Park Jong-Lyul, Kim Jae-Yoon, Kim Seon-Young, Lee Yong Sun
Personalized Genomic Medicine Research Center, KRIBB, Daejeon 34141, Korea.
Department of Functional Genomics, University of Science and Technology, Daejeon 34113, Korea.
Genomics Inform. 2023 Mar;21(1):e11. doi: 10.5808/gi.22044. Epub 2023 Mar 31.
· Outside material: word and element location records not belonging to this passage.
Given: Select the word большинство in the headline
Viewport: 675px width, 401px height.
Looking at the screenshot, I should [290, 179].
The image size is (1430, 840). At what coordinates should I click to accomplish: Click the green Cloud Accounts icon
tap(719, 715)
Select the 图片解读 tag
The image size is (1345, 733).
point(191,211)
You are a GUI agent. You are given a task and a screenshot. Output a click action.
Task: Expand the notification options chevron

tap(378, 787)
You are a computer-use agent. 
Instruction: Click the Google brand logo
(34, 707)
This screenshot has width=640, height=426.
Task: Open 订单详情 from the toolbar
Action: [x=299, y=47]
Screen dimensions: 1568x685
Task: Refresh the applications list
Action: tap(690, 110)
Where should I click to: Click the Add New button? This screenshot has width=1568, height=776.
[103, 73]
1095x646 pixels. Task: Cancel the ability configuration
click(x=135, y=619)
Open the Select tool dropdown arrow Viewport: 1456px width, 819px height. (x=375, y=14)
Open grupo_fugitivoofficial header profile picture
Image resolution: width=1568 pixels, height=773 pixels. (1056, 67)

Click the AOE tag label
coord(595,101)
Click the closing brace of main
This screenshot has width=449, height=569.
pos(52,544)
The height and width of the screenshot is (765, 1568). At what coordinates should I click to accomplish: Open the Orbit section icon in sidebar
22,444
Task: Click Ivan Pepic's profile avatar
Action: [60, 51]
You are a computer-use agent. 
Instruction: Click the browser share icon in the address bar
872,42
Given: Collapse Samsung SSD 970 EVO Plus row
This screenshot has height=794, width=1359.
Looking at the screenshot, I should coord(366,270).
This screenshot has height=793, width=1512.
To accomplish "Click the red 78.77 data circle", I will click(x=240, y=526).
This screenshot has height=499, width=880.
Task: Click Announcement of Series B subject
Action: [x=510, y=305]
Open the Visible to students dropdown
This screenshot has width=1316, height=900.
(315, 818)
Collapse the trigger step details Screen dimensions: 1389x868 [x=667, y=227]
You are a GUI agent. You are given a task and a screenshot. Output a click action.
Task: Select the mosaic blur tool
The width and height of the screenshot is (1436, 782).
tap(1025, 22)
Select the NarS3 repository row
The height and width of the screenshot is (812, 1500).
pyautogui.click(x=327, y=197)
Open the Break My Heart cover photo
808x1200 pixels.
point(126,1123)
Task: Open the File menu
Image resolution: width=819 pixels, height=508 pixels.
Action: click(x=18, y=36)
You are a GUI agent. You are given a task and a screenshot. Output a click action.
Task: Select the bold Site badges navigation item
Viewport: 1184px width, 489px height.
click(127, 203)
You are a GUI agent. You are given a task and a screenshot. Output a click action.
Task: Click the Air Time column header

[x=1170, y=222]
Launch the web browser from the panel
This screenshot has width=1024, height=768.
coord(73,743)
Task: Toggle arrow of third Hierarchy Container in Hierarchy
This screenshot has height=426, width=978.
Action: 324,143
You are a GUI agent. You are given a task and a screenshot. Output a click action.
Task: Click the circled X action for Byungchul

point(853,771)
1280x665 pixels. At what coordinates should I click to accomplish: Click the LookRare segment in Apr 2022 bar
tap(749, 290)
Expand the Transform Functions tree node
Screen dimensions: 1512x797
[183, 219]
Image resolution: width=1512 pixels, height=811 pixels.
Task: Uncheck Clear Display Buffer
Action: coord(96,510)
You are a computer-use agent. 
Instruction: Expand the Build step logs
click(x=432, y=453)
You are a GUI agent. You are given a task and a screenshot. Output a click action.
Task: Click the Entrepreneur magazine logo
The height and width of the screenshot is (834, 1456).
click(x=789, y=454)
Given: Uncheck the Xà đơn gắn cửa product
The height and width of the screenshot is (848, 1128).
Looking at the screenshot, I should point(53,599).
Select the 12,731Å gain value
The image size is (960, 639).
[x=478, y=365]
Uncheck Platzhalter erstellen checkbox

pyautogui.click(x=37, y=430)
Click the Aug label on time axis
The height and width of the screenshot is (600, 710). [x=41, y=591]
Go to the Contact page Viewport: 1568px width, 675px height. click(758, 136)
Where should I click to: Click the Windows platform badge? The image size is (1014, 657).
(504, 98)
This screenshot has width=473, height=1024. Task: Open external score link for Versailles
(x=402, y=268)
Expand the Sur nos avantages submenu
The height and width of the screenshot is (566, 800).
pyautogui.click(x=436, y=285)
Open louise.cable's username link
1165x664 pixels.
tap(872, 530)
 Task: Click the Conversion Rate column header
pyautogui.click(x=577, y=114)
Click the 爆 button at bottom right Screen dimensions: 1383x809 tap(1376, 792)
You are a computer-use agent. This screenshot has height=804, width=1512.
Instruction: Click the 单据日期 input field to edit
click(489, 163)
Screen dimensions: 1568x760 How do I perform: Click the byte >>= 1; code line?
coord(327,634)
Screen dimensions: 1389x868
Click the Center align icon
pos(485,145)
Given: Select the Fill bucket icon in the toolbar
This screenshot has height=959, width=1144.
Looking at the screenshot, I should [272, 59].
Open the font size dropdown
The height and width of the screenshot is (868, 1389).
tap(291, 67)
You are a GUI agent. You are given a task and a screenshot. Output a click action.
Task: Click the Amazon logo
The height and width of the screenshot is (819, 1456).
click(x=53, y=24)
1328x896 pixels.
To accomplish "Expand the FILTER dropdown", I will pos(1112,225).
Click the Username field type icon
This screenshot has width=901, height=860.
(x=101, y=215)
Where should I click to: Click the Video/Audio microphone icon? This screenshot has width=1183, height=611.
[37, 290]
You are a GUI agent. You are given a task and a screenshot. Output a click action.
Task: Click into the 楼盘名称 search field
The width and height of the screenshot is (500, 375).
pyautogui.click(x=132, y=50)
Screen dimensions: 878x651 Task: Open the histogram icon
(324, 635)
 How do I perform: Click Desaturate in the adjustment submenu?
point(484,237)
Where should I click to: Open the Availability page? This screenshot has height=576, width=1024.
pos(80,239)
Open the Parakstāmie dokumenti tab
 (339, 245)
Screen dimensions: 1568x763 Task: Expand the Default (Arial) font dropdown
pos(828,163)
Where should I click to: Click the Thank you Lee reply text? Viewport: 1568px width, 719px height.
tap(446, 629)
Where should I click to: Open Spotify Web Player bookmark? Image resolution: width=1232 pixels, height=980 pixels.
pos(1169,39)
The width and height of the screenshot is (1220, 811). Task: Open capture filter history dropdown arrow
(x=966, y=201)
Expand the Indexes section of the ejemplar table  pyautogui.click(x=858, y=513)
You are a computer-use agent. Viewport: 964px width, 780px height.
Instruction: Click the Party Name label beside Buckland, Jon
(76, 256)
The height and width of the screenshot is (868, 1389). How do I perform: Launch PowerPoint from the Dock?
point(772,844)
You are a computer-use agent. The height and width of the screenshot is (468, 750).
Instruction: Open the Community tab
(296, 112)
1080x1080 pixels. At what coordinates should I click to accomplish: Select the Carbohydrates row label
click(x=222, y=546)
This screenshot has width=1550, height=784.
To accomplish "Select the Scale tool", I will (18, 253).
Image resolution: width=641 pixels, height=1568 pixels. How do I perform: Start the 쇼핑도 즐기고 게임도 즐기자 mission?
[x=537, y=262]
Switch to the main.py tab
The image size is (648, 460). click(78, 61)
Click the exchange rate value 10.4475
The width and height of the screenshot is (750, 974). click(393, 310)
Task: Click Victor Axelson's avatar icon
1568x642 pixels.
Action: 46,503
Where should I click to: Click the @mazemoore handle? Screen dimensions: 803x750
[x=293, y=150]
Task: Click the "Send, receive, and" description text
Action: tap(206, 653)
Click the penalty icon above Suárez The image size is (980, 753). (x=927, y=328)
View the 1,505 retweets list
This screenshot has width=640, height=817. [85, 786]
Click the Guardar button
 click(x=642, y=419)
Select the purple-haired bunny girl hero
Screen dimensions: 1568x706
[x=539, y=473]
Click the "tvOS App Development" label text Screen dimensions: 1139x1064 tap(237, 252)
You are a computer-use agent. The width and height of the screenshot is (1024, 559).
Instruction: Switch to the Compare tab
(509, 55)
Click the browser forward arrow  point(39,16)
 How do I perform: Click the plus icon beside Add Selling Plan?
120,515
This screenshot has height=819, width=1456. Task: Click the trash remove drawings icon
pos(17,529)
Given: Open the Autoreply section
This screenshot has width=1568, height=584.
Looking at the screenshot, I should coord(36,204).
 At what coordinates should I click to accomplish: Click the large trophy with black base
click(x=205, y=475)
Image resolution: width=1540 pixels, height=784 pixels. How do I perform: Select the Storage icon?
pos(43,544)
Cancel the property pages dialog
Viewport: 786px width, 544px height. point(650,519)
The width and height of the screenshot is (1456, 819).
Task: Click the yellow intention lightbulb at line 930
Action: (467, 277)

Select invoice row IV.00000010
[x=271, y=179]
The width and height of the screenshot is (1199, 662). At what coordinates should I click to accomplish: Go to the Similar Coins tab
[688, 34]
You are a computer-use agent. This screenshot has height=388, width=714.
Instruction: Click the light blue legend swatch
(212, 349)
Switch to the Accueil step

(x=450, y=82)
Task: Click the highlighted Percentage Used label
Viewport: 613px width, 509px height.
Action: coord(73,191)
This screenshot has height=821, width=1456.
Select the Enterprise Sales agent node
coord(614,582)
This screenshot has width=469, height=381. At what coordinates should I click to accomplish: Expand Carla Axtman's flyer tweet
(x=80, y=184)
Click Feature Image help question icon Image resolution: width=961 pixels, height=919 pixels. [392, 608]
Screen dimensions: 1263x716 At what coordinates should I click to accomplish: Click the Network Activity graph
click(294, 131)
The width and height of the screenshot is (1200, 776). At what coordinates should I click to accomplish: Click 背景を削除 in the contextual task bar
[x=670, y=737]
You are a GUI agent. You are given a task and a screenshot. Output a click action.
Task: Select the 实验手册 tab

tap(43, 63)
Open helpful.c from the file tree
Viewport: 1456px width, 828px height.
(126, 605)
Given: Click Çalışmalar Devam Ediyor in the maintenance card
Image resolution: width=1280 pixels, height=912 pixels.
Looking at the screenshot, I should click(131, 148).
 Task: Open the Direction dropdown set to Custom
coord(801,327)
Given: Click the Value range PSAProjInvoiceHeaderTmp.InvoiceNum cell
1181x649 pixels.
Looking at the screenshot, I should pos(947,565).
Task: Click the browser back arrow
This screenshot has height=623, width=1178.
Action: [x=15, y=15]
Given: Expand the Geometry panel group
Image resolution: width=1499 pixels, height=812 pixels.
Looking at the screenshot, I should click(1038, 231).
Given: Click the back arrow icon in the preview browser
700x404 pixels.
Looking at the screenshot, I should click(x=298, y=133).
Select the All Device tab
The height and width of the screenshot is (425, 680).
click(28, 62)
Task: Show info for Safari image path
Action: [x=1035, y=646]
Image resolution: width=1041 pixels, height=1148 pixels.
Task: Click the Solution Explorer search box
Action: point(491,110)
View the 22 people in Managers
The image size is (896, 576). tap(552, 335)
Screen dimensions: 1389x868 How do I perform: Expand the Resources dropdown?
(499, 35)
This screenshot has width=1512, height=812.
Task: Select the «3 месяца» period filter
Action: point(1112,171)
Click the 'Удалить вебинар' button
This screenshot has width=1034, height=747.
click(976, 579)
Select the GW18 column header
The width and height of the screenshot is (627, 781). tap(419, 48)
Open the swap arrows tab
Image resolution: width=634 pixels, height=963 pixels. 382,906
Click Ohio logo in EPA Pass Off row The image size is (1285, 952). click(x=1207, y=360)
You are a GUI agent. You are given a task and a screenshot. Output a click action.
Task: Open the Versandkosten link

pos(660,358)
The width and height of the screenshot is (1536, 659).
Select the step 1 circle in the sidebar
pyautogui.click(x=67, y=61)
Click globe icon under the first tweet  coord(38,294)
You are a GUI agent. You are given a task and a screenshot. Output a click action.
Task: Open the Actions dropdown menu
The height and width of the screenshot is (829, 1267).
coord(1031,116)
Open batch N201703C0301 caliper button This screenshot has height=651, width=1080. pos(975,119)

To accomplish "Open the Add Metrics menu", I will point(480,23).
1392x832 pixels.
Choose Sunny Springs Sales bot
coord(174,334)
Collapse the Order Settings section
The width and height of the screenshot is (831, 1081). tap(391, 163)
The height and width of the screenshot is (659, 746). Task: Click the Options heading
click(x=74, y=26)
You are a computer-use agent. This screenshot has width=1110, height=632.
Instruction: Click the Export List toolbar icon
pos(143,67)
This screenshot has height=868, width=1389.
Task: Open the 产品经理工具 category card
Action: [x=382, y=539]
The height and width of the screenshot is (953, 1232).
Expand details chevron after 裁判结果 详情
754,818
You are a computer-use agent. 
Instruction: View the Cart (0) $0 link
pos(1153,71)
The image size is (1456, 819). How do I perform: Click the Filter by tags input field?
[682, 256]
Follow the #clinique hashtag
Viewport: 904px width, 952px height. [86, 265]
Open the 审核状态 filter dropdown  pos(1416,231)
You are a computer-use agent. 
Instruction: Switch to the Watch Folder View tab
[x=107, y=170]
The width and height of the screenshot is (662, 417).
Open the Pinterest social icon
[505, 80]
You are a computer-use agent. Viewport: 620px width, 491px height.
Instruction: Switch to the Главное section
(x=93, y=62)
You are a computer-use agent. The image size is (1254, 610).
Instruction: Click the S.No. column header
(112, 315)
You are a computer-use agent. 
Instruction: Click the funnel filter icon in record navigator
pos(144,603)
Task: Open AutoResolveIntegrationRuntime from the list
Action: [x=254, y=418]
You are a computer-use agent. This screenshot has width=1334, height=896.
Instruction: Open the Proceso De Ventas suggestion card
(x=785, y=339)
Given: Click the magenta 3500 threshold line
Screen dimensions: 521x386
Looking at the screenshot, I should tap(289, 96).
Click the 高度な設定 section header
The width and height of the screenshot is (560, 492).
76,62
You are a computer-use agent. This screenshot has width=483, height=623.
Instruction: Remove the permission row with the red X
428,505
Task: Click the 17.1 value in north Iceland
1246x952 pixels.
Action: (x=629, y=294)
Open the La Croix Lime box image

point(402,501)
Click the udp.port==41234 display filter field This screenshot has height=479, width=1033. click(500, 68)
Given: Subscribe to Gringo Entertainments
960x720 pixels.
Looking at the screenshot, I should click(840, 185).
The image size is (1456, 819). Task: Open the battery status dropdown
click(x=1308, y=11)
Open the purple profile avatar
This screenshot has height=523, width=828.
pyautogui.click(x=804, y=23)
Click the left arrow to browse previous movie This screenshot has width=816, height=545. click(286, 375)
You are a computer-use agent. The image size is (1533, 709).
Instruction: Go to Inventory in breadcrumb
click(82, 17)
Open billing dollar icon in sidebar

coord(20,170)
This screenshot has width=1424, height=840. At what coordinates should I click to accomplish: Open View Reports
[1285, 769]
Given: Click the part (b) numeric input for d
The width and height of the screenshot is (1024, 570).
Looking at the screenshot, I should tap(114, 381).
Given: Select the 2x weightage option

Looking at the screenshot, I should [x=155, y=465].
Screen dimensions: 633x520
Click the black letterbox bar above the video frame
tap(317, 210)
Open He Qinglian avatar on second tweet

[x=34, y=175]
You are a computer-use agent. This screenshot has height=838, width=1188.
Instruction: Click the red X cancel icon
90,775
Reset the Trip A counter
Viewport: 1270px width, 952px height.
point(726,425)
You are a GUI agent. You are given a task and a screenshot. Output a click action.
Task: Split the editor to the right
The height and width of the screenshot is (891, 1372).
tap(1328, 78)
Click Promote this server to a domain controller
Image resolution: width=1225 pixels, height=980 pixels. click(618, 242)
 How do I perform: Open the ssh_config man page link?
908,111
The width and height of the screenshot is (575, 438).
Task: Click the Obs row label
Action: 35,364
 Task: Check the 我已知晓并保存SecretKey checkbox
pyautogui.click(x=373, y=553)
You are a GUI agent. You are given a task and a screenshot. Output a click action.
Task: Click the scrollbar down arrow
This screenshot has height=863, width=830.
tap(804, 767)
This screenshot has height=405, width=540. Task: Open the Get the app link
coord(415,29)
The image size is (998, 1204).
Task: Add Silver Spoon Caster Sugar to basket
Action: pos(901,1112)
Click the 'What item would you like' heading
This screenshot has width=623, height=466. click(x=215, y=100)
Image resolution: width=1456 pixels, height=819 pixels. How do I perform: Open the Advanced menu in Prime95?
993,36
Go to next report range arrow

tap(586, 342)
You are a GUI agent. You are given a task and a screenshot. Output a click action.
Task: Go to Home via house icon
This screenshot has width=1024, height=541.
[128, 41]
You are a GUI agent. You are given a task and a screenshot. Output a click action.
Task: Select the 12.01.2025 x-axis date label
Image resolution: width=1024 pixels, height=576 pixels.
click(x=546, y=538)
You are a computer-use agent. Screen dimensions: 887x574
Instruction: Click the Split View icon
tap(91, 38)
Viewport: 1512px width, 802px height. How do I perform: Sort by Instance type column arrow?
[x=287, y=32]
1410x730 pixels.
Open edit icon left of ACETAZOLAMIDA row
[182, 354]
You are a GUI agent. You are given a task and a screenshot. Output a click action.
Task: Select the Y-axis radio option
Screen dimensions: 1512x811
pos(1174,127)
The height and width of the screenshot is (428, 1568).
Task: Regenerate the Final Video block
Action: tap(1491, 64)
Breast cancer is the most common cancer worldwide, and advanced breast cancer with metastases is incurable mainly with currently available therapies. Therefore, it is essential to understand molecular characteristics during the progression of breast carcinogenesis. Here, we report a dataset of whole genomes from the human mammary epithelial cell system derived from a reduction mammoplasty specimen. This system comprises pre-stasis 184D cells, considered normal, and seven cell lines along cancer progression series that are immortalized or additionally acquired anchorage-independent growth. Our analysis of the whole-genome sequencing (WGS) data indicates that those seven cancer progression series cells have somatic mutations whose number ranges from 8,393 to 39,564 (with an average of 30,591) compared to 184D cells. These WGS data and our mutation analysis will provide helpful information to identify driver mutations and elucidate molecular mechanisms for breast carcinogenesis.
乳腺癌是全球最常见的癌症,而伴有转移的晚期乳腺癌主要采用目前可用的疗法无法治愈。因此,了解乳腺癌发生发展过程中的分子特征至关重要。在此,我们报告了一个来自缩乳术标本的人乳腺上皮细胞系统的全基因组数据集。该系统包括被认为是正常的停滞前期184D细胞,以及沿着癌症进展系列的七个细胞系,这些细胞系是永生化的或额外获得了不依赖贴壁生长的能力。我们对全基因组测序(WGS)数据的分析表明,与184D细胞相比,这七个癌症进展系列细胞的体细胞突变数量在8393至39564之间(平均为30591)。这些WGS数据和我们的突变分析将为识别驱动突变和阐明乳腺癌发生的分子机制提供有用信息。